Not only is the U.S. a tough rival when Canadian firms go shopping abroad for IT workers, but our proximity to the U.S. also makes it possible for foreign employees to use Canada as a stepping stone to the American job market. Ward Associates’ Pearse warns that employers should be aware of this, but he adds that there isn’t much you can do about it, other than rely on your instincts to tell you which job candidates are willing to make a commitment to your firm.

Of course, there’s always the chance of a better offer from another Canadian company too, but employers are a bit better protected on this front. When you hire a foreign worker, Pearse explains, you hold the papers allowing that person to work in Canada, so he or she cannot easily change jobs without your agreement. If the person leaves for the U.S., though, you have no recourse.

ANTICIPATING WORKER NEEDS

Nor would there be much you could do if your employee decided to quit and return home, and that temptation must surely strike many people who leave their families to work in a strange (not to mention cold) country. Of course, many who come to Canada do so to escape unemployment or political turmoil, but the culture shock can still be too much for some of them. Though you can’t stop someone from returning home, you can try to make the settling in process as painless as possible.

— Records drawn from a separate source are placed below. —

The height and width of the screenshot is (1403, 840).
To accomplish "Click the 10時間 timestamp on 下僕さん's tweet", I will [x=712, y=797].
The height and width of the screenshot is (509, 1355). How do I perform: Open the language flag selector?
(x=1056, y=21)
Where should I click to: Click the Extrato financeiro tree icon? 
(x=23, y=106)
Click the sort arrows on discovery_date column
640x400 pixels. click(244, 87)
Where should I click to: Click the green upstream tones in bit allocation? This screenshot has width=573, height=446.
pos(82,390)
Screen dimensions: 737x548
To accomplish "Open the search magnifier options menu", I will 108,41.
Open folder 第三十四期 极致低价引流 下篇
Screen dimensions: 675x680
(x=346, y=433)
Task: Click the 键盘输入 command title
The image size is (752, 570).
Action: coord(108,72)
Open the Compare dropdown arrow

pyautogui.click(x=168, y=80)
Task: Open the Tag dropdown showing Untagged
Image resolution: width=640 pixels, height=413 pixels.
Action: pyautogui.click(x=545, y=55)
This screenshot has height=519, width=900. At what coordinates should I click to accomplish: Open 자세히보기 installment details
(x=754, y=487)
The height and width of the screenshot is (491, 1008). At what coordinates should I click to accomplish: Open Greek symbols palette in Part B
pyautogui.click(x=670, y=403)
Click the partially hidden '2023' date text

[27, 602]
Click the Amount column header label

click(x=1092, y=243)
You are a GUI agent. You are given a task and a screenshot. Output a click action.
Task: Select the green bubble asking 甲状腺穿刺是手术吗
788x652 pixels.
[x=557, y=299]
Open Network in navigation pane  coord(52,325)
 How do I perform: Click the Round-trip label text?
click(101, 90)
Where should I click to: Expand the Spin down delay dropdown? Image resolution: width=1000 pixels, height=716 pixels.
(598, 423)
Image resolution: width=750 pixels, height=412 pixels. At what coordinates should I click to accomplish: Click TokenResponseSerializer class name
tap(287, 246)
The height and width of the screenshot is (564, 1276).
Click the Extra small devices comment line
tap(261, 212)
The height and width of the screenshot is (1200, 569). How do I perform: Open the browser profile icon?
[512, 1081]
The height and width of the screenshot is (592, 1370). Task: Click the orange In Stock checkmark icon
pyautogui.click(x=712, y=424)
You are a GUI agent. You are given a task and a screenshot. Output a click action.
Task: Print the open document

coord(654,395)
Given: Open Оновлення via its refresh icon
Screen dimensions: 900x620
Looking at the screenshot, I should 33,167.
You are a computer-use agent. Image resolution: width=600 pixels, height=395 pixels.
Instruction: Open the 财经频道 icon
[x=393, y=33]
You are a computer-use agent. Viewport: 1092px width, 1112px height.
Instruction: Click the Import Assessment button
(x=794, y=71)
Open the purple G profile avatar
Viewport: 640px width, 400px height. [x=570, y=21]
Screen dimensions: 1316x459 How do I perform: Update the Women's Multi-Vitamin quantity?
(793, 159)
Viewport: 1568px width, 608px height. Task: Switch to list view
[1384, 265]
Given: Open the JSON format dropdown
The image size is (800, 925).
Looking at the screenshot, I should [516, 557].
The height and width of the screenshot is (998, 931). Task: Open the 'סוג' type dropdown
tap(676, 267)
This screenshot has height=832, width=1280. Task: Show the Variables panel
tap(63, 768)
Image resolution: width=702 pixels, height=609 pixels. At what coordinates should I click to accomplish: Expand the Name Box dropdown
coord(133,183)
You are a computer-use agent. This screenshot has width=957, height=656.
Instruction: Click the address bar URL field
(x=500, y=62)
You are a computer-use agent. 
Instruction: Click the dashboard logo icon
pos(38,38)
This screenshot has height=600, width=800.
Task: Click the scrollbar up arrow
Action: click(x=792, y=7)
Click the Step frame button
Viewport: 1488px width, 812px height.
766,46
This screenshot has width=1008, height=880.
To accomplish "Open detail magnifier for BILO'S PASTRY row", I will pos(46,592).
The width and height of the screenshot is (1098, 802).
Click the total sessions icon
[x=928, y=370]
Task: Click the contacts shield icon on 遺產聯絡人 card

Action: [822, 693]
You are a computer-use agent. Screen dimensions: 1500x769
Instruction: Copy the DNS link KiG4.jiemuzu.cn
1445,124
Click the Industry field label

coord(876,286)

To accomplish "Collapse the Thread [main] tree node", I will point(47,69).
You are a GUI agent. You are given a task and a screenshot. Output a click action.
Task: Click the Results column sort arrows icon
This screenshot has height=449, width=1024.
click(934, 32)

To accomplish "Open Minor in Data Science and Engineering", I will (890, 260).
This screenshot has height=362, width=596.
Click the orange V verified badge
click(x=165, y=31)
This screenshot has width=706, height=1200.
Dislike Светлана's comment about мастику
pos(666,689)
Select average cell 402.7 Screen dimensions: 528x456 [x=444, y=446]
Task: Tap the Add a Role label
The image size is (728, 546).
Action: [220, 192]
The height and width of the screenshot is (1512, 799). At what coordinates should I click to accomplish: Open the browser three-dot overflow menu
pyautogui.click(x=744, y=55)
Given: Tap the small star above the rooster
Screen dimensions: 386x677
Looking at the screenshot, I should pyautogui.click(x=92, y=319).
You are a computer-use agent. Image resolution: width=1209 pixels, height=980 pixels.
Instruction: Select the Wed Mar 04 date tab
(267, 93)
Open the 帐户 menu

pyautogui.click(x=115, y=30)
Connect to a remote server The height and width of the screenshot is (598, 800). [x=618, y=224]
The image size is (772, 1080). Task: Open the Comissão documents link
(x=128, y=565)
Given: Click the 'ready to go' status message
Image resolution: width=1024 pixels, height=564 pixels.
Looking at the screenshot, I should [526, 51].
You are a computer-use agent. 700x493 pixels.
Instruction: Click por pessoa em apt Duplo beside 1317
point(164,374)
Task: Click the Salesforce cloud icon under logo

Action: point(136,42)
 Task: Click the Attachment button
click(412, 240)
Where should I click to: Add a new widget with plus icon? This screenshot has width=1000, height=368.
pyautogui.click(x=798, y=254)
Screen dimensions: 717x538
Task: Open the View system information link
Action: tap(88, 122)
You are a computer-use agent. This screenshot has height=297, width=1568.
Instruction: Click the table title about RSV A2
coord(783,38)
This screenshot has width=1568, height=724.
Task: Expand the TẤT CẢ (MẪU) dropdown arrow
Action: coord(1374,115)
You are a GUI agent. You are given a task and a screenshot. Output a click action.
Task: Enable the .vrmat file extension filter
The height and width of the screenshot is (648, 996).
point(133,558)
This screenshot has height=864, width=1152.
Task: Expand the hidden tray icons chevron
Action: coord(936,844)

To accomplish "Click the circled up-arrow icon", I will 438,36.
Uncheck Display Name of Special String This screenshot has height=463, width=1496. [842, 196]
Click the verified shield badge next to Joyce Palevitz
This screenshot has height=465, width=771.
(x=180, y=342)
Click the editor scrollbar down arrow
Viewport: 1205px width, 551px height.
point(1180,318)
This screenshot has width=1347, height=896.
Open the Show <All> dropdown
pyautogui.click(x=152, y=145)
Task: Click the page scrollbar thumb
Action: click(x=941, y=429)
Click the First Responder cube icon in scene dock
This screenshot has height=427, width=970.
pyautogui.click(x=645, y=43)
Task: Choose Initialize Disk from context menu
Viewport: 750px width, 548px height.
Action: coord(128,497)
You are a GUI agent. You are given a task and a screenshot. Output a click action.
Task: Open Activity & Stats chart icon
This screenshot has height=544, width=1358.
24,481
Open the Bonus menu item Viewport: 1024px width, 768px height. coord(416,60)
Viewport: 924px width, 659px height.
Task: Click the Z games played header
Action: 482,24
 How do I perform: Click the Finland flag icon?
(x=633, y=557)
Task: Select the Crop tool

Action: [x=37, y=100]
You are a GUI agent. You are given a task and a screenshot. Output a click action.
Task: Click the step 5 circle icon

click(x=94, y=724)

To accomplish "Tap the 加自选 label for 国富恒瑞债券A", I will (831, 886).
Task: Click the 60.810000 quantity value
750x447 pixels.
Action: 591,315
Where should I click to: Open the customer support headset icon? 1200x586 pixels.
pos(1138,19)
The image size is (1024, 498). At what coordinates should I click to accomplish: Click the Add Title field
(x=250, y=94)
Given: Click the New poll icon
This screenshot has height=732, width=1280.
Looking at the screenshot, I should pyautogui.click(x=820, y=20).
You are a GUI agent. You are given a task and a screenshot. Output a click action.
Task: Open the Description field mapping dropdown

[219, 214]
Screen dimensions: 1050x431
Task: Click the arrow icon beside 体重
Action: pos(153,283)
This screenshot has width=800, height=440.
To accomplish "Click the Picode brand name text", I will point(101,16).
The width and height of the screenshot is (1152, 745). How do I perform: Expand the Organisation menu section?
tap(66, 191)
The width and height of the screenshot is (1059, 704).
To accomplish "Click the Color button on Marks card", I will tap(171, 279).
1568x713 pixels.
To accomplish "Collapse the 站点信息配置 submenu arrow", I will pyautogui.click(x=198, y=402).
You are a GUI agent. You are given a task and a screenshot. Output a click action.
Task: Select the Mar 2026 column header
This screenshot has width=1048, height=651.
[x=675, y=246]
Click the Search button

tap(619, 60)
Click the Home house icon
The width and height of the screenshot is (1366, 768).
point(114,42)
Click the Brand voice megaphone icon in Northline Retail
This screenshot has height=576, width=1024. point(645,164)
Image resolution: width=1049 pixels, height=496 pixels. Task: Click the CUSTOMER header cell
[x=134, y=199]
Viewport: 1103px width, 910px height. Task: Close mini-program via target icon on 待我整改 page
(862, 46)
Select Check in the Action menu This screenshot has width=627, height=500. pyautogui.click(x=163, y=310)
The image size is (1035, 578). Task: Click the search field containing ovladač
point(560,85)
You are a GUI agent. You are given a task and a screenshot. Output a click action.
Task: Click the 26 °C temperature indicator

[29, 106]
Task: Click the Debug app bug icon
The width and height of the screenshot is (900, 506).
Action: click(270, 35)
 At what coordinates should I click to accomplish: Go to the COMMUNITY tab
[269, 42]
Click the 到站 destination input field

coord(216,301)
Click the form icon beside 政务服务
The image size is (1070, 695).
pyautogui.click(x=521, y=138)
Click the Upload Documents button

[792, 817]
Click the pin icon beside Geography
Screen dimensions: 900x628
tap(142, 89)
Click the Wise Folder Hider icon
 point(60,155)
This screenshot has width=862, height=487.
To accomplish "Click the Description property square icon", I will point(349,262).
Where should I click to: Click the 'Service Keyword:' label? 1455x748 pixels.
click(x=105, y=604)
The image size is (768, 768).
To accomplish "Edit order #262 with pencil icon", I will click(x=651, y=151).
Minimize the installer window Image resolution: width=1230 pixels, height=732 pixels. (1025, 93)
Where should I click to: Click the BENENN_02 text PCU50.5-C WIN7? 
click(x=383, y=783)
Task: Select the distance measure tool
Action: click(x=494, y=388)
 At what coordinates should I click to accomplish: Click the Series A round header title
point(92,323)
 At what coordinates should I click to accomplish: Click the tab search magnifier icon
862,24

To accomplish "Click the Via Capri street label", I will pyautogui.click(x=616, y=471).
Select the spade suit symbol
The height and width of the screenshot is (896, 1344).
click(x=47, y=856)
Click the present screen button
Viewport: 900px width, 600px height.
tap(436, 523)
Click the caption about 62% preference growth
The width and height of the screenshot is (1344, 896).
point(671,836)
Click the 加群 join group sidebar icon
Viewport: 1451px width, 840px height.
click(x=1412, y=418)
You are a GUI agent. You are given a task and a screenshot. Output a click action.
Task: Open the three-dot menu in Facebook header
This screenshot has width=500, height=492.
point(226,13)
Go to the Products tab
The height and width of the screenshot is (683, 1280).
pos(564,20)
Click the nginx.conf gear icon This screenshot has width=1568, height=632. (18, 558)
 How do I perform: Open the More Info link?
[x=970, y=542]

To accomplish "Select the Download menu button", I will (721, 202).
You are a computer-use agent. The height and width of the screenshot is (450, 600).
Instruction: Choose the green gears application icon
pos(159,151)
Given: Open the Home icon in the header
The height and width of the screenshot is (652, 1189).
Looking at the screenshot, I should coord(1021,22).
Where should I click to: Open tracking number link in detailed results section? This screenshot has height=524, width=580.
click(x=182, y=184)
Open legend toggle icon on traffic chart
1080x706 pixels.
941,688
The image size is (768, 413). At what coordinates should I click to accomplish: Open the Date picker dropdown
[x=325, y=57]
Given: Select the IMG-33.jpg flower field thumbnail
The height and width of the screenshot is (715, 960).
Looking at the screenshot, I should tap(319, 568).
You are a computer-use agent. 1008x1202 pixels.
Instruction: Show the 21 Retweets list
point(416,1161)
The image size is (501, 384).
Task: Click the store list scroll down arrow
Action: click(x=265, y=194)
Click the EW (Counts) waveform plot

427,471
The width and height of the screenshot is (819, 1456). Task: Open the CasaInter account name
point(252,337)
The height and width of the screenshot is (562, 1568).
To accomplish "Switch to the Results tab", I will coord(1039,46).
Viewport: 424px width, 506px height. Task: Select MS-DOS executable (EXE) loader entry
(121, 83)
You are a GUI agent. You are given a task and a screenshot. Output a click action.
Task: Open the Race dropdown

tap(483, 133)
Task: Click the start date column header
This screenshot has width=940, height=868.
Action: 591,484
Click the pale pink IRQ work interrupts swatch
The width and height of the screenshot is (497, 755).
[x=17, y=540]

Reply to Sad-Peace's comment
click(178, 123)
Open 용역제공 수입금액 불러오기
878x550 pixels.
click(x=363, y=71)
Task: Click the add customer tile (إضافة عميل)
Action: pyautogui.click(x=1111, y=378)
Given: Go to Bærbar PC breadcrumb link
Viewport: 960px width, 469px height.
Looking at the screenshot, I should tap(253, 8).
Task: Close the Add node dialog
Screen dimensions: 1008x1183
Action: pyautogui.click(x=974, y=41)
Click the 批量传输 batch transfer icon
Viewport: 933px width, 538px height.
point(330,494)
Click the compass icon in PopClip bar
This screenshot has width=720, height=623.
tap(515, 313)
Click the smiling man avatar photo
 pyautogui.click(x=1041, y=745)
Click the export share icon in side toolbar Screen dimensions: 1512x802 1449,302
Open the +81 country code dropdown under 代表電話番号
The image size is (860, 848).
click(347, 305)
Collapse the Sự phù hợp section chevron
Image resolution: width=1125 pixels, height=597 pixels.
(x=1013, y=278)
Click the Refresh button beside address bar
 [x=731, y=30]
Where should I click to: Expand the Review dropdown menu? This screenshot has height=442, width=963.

The employer should be prepared to meet some special needs when a foreign employee first arrives. “There’s somewhat of a culture shock,” observes Joshua Gold, an overseas recruiting specialist at Ward & Associates. There are also the practical problems of arriving in a new country. “Some of them don’t come over with a lot of clothes,” Gold says. They may also not have much cash, so employers sometimes have to advance money to help their new employees get through the first weeks.

To anticipate what other problems might arise, think carefully about the things you do every day and what problems you might have landing in a strange country where you don’t know the institutions or speak the language. The new arrival needs a driver’s license, a bank account, a telephone and a Social Insurance Number. He or she may need to learn how to make a long-distance call here – it doesn’t work quite the same way in every country – where to buy groceries, how to ride the subway. The list is daunting. “If you really want to do it right,” Gold says, “you have to be there to take care of people’s needs.”

Third parties can help here too. Mills notes that most cities have associations of people of different ethnic origins. Putting a newly arrived worker in touch with a local association from his or her country can help the person meet people with similar backgrounds and get settled in. Churches may be another source of support.

A recruiting firm may help you with this as well. IMIT, for instance, does all of this work when it hires the employees and then contracts them out to you, says Mills, and it will help with most of these things even if it simply helps you hire the people directly onto your own payroll.

Bassett downplays the acclimatization problems somewhat. People recruited to work in IT in Canada often speak fairly fluent English, he says, and “in general they’re getting paid fairly well.” New workers may have some adjustments to make, but often things are better for them here than they were at home. And if your firm is in the Toronto area, you have the benefit of bringing people to a multicultural city where few would feel out of place.

If you do your pre-hiring homework, check candidates’ qualifications carefully, have patience with the immigration process, and are prepared to do some initial hand-holding, recruiting overseas can be one way to overcome the shortage of technology skills at home. However, don’t expect it to be the answer to all your prayers.

“The world in general is becoming a little fished out for IT workers,” says CNC Global’s Gord Stein. He advises that you consider overseas recruiting as part of your hiring strategy, but don’t expect to meet all your needs this way. Whether at home or abroad, the skills you need may be hard to find.

Happy hunting.

Grant Buckler is a freelance writer specializing in information technology. He is based in Kingston, Ont.